Data drawn from a collection:
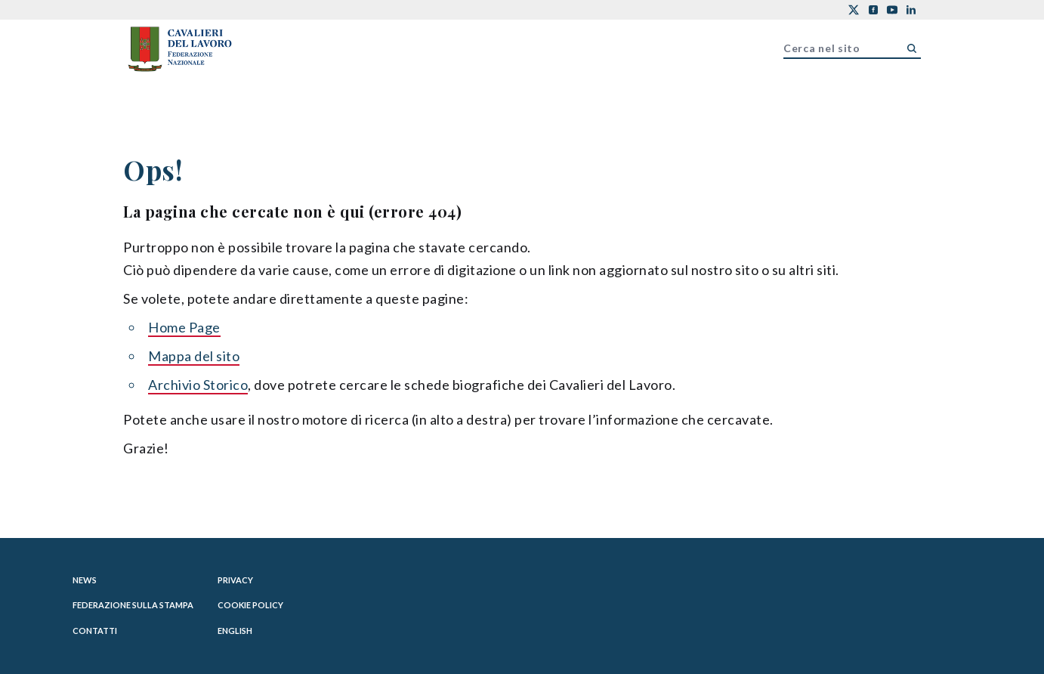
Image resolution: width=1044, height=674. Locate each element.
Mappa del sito (193, 356)
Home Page (184, 327)
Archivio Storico (198, 384)
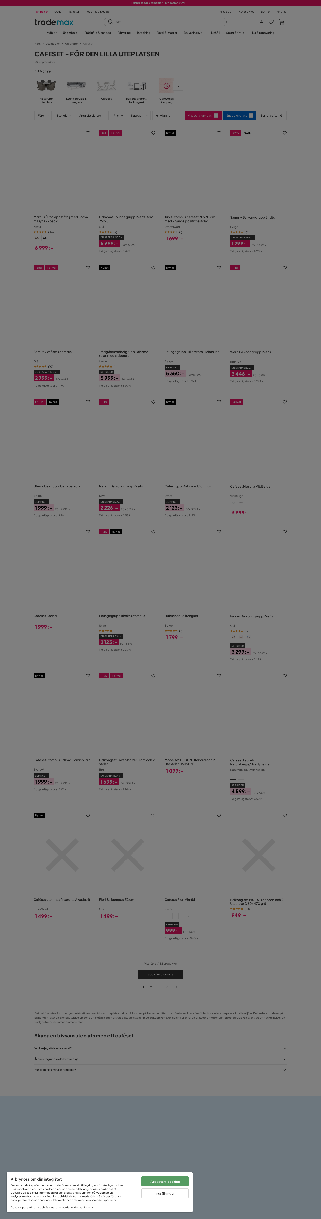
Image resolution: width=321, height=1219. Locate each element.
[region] (100, 1192)
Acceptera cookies (165, 1181)
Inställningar (165, 1193)
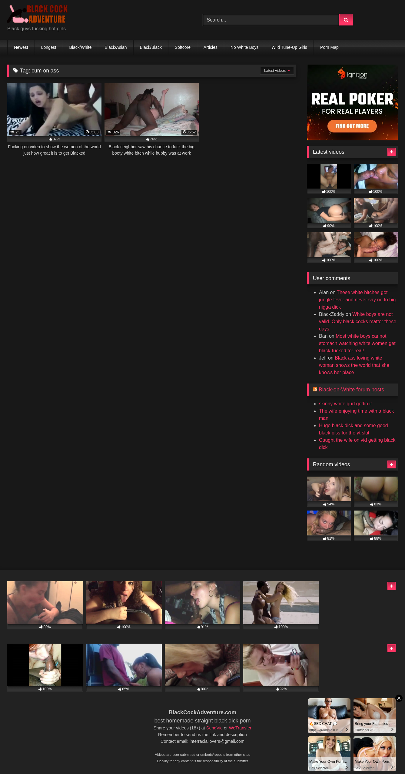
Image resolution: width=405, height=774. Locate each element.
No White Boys (245, 47)
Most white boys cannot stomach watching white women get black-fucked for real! (357, 343)
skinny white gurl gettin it (345, 403)
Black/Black (151, 47)
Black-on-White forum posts (351, 390)
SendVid (214, 727)
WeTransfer (240, 727)
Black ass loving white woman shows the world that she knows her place (354, 365)
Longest (48, 47)
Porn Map (329, 47)
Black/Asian (116, 47)
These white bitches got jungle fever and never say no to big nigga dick (357, 300)
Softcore (183, 47)
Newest (21, 47)
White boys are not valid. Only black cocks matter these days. (357, 321)
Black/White (80, 47)
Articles (210, 47)
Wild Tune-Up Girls (289, 47)
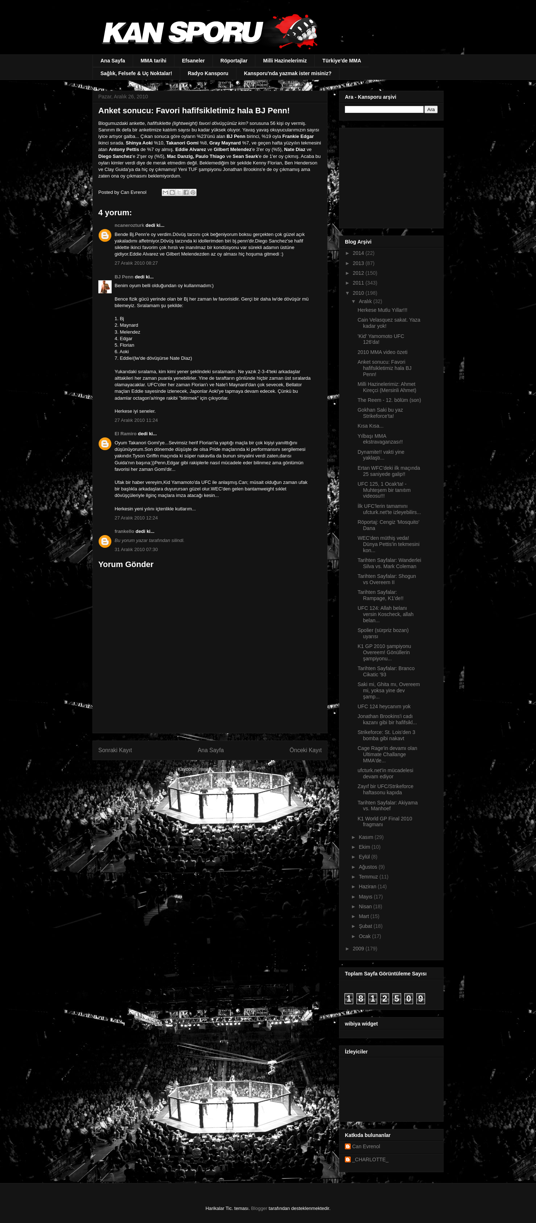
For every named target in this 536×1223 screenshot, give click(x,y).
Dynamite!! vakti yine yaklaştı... (381, 455)
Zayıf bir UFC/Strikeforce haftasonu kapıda (385, 789)
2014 (359, 253)
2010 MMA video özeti (383, 352)
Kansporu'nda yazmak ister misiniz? (287, 73)
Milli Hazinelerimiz (285, 61)
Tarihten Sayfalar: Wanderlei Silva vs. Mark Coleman (389, 563)
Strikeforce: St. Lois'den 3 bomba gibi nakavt (386, 735)
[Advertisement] (390, 176)
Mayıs (366, 897)
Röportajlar (234, 61)
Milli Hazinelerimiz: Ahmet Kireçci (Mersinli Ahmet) (387, 387)
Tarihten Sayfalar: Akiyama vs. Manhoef (388, 806)
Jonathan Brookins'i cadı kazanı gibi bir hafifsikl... (387, 719)
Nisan (366, 906)
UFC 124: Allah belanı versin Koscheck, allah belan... (385, 614)
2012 (359, 273)
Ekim (365, 847)
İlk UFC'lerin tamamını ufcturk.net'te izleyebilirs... (389, 509)
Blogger (259, 1208)
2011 (359, 283)
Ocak (365, 936)
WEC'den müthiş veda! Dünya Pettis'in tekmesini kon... (389, 544)
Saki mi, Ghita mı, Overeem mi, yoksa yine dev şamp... (389, 690)
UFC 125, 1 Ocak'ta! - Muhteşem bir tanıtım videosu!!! (384, 490)
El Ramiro (126, 433)
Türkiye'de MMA (341, 61)
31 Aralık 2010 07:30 (136, 549)
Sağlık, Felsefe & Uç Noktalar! (136, 73)
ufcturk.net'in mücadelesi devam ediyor (385, 773)
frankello (124, 531)
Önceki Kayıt (306, 750)
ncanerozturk (129, 225)
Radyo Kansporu (208, 73)
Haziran (368, 886)
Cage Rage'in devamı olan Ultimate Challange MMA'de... (387, 754)
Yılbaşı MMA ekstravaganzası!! (380, 439)
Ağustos (368, 867)
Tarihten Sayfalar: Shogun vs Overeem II (387, 579)
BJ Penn (124, 277)
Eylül (365, 857)
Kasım (367, 837)
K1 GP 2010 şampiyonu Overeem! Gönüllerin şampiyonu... (384, 652)
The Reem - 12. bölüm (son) (389, 400)
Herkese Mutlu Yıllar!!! (382, 310)
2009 (359, 948)
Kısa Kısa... (371, 426)
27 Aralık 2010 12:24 (136, 518)
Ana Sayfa (112, 61)
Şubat (366, 926)
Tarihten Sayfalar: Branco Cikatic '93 (386, 671)
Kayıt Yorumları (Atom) (218, 769)
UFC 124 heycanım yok (384, 706)
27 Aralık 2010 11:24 (136, 420)
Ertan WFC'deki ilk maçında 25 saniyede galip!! (389, 471)
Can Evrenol (366, 1146)
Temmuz (369, 877)
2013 (359, 263)
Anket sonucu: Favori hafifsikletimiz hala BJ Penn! (385, 368)
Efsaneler (193, 61)
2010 (359, 293)
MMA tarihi (153, 61)
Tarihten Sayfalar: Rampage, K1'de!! (381, 595)
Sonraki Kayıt (115, 750)
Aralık (366, 301)
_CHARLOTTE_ (370, 1159)
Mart (364, 916)
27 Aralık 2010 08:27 (136, 263)
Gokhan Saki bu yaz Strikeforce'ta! (380, 413)
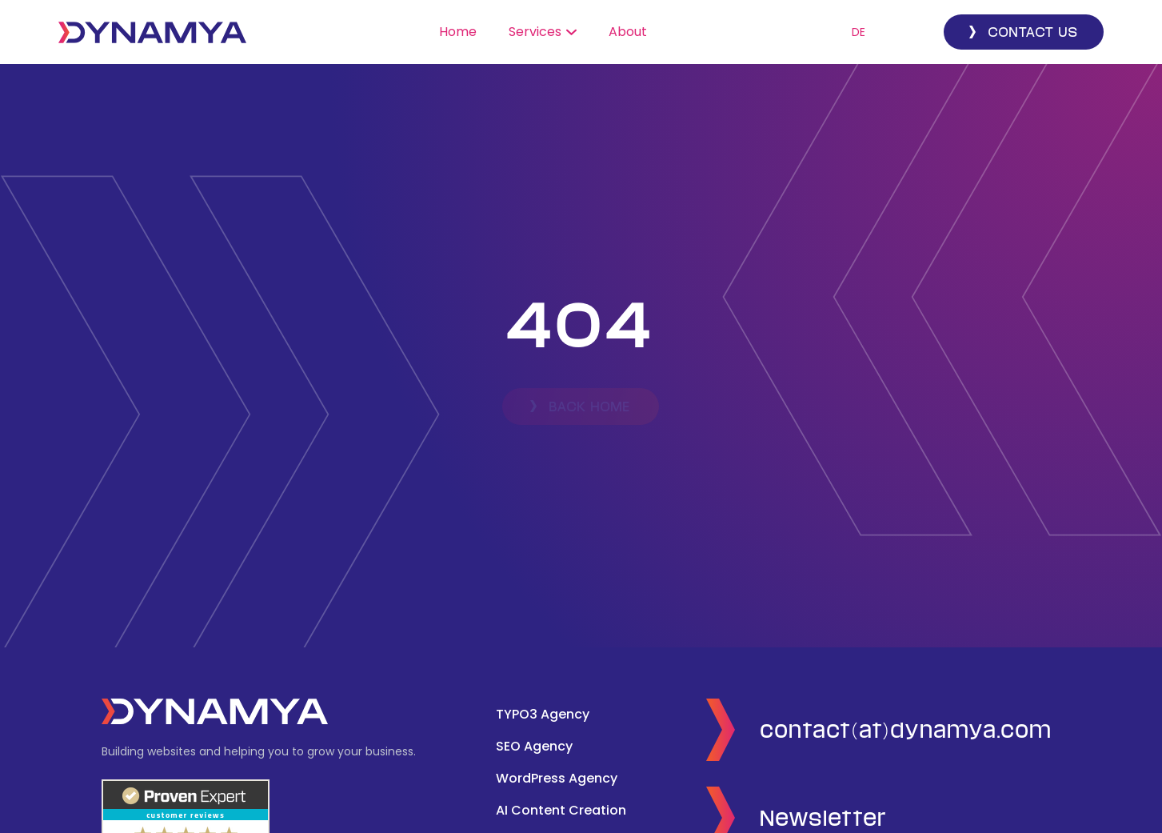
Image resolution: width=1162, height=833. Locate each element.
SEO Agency (534, 746)
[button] (543, 32)
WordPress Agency (556, 778)
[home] (152, 32)
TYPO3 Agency (542, 714)
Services (535, 31)
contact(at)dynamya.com (906, 730)
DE (858, 32)
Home (458, 31)
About (628, 31)
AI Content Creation (561, 810)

> [What to work on] Rewrite the items from the line with "Inställningar (165, 1193)" up to and including the line with "Wild Tune-Up Girls (289, 47)", keeping every request line and shifting each coordinate in the answers by adding -89 to it. Omit the pictures from your answer.

> [Reply]
Inställningar (76, 1104)
Image resolution: width=405, height=774. Locate each element.
No White Boys (156, -42)
Most white boys cannot stomach watching white women get black-fucked for real! (268, 254)
skinny white gurl gettin it (256, 314)
Black/Black (62, -42)
Black-on-White forum posts (262, 301)
SendVid (125, 638)
WeTransfer (151, 638)
Black ass loving white woman shows the world that she knows her place (265, 276)
Longest (-41, -42)
Porn Map (240, -42)
Black/Asian (27, -42)
These white bitches got jungle fever and never say no to big nigga dick (268, 211)
Softcore (94, -42)
Newest (-68, -42)
White boys are not valid. Only black cocks matter these days. (268, 232)
Black/White (-9, -42)
Articles (121, -42)
Wild Tune-Up Girls (200, -42)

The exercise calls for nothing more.